Lindsay Lohan’s nice performance as a troubled party girl is uncomfortable

By Richard Roeper on May 10, 2007

Two months shy of her 21st birthday but already with enough partying in her past to give Keith Richards a hangover, Lindsay Lohan has more baggage than luisvuitton.com as she stars in “Georgia Rule.” 

And she’s playing a deeply troubled party girl. 

Is Lohan tapping into the continuing soap opera that is her own life to deliver such strong work, or does she have that much talent as an actress? 

Maybe it’s some of both.  In any case, it’s a shame Lohan’s best work to date is bogged down in a film that wants to be in the same league as “Terms of Endearment,” but is only marginally better than “Divine Secrets of the Ya-Ya Sisterhood.” 

It’s to Lohan’s credit that for much of the “Georgia Rule” experience, one can forget her problems (including the infamous letter from the CEO of Morgan Creek Productions about her allegedly unprofessional behavior while filming this very movie) and focus on her memorable performance — but when she’s called a slut by a group of girls, or when her stepfather talks about her drug-taking, car-wrecking escapades, it’s tough to separate the character she’s playing from her messy life. 

And that’s just sad. 

Bearing a passing resemblance to a young Ann-Margret and flouncing about in flimsy tops and short-shorts, Lohan’s Rachel is a recent high school graduate and full-time Girl Gone Wild who has a loathe-hate relationship with her icy-cold and often heavily soused mother, Lilly (Felicity Huffman).  Even though Lilly hasn’t seen her own (widowed) mother in 13 years, she arranges to have Rachel spend the summer at Grandma Georgia’s house in Idaho — in the same house where Lilly had her own miserable adolescence. 

Jane Fonda has the lovably cranky grandmother role that usually goes to Shirley MacLaine, and I am so pleased to report Fonda is wonderful in a performance that almost makes me forget her comeback in the multiple car wreck that was “Monster-in-Law.”  Watching over the neighbor boys as a surrogate mother, issuing one of her “Georgia Rules” (take the Lord’s name, you get your mouth washed out with soap; come down late for breakfast, you’ll have to wait for lunch), gaining Rachel’s respect through tough love, Fonda’s Georgia is the genuine thing.  We believe she’s lived in that little slice of Americana for a long time. 

Lilly always thought of that town as a quiet hell, and she’s glad to leave Rachel with Georgia and get back to San Francisco and Rachel’s stepfather, a wealthy attorney (Cary Elwes).  After a heated argument with her daughter and a chillier but equally angry exchange with her mother, Lilly disappears from the story, and we settle in to a comfortable, fish-out-of-water stretch. 

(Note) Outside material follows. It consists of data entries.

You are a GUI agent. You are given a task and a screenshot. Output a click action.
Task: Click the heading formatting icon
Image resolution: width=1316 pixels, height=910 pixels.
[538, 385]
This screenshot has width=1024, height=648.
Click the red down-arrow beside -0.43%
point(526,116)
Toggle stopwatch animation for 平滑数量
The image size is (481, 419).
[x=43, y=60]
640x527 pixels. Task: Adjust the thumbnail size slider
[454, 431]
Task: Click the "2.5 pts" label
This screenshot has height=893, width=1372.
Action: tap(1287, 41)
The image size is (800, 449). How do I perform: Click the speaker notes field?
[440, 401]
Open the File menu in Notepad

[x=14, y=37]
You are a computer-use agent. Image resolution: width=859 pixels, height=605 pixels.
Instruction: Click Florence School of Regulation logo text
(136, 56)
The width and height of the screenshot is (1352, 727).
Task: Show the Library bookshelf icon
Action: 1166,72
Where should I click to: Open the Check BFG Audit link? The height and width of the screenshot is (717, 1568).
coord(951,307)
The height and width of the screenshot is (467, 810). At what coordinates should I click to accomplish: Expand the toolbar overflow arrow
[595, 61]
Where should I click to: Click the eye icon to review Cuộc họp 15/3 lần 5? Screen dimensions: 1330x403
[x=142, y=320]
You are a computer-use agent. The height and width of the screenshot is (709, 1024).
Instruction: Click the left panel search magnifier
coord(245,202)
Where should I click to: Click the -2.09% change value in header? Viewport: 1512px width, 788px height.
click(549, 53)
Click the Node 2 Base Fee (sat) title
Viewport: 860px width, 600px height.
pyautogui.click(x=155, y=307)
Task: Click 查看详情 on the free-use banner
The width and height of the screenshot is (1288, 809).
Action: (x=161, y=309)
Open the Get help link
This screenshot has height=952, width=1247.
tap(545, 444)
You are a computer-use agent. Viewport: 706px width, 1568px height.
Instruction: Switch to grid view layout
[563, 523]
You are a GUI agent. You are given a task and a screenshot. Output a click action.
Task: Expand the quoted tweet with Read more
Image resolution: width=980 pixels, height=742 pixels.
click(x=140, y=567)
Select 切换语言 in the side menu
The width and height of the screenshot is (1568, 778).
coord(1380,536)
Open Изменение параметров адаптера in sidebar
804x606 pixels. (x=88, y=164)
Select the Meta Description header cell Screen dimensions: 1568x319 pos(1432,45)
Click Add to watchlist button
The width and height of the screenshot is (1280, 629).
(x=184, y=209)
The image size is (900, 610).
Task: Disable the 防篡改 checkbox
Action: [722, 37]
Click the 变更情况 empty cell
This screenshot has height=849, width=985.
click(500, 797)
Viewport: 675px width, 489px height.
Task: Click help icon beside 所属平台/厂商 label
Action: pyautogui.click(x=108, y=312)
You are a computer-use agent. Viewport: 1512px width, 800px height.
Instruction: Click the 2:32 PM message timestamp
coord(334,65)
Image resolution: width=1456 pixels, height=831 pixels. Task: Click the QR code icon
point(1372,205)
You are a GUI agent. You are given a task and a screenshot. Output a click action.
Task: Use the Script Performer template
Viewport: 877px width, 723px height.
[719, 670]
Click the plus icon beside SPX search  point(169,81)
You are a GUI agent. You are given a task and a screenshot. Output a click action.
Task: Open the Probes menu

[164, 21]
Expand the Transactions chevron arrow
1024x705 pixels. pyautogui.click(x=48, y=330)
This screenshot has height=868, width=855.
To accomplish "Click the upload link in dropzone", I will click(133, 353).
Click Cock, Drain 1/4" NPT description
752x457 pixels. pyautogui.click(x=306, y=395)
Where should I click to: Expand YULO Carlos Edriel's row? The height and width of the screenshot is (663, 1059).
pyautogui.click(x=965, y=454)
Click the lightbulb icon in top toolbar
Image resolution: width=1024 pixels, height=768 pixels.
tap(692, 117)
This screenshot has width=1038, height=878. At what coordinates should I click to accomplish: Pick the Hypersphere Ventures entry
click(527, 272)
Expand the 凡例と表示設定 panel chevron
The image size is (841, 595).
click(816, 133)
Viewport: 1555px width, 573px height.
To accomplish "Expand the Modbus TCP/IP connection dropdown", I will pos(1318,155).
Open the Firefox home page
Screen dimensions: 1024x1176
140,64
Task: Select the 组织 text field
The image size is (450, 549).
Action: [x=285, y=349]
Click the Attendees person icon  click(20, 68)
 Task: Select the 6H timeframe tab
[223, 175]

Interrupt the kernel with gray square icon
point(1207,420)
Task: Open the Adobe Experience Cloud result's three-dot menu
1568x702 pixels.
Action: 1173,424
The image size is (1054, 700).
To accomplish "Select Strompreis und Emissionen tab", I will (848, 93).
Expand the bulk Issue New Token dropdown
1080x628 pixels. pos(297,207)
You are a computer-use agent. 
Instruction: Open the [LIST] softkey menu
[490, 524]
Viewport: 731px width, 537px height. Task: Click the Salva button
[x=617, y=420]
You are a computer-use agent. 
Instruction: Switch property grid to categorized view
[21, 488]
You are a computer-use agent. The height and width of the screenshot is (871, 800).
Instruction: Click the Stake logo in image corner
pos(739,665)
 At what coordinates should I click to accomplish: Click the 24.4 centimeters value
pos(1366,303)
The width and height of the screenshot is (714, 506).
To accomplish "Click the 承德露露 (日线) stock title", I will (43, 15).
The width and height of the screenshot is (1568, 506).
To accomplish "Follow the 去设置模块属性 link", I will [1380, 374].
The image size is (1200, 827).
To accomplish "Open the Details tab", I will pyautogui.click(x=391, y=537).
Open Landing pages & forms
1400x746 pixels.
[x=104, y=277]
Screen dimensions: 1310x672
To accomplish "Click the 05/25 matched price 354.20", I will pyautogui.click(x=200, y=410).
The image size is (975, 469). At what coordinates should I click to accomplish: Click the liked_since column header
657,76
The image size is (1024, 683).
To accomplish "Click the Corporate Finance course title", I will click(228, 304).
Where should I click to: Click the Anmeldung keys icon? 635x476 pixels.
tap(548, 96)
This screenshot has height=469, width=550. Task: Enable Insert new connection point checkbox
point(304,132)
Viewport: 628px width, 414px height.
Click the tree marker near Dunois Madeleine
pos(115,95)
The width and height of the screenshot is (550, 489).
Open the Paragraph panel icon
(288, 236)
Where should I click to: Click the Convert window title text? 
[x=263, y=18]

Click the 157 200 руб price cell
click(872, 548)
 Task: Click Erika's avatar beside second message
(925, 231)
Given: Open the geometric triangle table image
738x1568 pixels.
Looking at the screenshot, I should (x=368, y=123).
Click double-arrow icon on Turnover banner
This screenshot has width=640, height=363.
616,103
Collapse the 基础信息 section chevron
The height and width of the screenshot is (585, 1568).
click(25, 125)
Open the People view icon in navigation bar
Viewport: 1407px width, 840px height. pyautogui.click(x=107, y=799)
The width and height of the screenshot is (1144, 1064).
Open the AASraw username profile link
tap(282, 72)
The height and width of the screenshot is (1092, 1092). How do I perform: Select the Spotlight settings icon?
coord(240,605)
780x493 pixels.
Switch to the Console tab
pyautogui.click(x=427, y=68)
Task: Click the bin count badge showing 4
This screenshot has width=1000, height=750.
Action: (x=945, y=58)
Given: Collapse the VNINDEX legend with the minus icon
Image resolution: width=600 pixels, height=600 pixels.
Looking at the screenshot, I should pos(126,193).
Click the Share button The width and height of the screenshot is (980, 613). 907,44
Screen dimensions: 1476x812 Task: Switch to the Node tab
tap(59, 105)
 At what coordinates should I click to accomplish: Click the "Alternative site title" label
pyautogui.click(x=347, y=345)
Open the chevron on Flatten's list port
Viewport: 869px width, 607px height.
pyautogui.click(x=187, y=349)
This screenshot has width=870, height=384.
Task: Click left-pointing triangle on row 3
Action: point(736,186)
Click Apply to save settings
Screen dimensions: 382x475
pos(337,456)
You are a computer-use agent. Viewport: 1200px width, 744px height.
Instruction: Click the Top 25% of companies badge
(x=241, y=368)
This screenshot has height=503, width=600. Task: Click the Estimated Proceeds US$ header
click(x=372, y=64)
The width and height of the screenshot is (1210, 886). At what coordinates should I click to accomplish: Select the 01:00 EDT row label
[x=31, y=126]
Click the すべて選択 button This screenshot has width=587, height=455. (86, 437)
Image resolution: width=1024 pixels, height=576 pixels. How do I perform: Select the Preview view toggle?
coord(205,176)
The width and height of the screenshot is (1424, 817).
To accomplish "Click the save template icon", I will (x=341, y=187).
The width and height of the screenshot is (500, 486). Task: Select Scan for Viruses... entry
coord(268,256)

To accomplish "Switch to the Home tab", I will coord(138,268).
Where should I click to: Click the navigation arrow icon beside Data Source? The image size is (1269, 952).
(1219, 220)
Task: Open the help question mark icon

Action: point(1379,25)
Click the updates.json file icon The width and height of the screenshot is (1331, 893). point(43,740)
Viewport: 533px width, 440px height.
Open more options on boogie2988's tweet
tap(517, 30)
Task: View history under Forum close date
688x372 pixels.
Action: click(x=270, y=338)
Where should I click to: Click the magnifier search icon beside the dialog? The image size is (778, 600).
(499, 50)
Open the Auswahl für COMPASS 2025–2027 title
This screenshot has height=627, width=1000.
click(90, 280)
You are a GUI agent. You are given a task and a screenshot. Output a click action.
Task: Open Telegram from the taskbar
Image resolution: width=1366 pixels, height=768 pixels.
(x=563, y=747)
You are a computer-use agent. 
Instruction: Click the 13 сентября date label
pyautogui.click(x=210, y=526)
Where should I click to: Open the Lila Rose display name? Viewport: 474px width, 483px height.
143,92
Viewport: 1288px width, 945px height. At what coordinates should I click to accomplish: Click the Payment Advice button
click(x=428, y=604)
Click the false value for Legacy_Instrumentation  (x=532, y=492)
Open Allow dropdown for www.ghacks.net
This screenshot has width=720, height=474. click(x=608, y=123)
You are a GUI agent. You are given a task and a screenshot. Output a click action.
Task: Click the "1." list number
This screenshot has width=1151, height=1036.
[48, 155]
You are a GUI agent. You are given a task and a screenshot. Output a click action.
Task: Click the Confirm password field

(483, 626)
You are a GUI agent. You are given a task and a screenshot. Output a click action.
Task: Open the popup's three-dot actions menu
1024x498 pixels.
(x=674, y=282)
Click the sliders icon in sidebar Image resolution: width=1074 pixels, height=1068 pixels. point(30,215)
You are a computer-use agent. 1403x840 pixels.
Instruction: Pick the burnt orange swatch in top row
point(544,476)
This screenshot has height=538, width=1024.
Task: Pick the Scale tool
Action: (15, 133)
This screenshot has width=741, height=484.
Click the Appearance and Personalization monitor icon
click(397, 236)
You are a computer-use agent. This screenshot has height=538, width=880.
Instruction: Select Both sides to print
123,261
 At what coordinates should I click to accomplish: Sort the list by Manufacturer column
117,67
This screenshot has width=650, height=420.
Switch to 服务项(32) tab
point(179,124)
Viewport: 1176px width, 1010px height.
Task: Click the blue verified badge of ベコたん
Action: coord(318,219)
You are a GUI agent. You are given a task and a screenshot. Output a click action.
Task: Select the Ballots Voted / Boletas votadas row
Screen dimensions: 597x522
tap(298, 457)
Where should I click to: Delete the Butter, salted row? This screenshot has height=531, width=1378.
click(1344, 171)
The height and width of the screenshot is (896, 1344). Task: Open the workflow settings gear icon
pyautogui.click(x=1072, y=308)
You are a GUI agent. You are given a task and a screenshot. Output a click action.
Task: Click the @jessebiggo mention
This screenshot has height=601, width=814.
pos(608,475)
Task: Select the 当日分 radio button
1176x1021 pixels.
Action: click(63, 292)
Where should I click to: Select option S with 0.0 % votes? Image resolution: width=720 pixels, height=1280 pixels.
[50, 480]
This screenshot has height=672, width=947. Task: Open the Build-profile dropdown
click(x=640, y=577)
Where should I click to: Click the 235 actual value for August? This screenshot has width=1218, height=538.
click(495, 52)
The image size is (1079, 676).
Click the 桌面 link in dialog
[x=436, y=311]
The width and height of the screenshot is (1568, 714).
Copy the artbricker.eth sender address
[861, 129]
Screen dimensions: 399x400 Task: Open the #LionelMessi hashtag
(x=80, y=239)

Rachel shocks the local Mormons with her attitude and (in one case) her extremely casual approach to oral sex — but she also learns a few life lessons from her grandmother and from Simon, a kind but sad-eyed veterinarian (Dermot Mulroney, looking more like Eric Roberts every day) who almost married Rachel’s mother back in the day.  As if there’s not enough tragedy in the back stories of the main characters, it turns out Simon lost his wife and son in an accident a few years ago. 

It’s well done, but it’s mostly by-the-numbers tragicomedy.  Female-friendly director Garry Marshall (“Pretty Woman,” “Beaches,” “Raising Helen”) never met an obvious joke he wouldn’t use, so we have characters saying things like, “California — land of fruits and nuts,” which would have seemed dated in a Neil Simon screenplay circa 1967. 

Then Rachel drops a bombshell as she urges Simon to shed the noble-widower routine.  She tells him she’s a survivor, too, because her stepfather started sleeping with her when she was 12. 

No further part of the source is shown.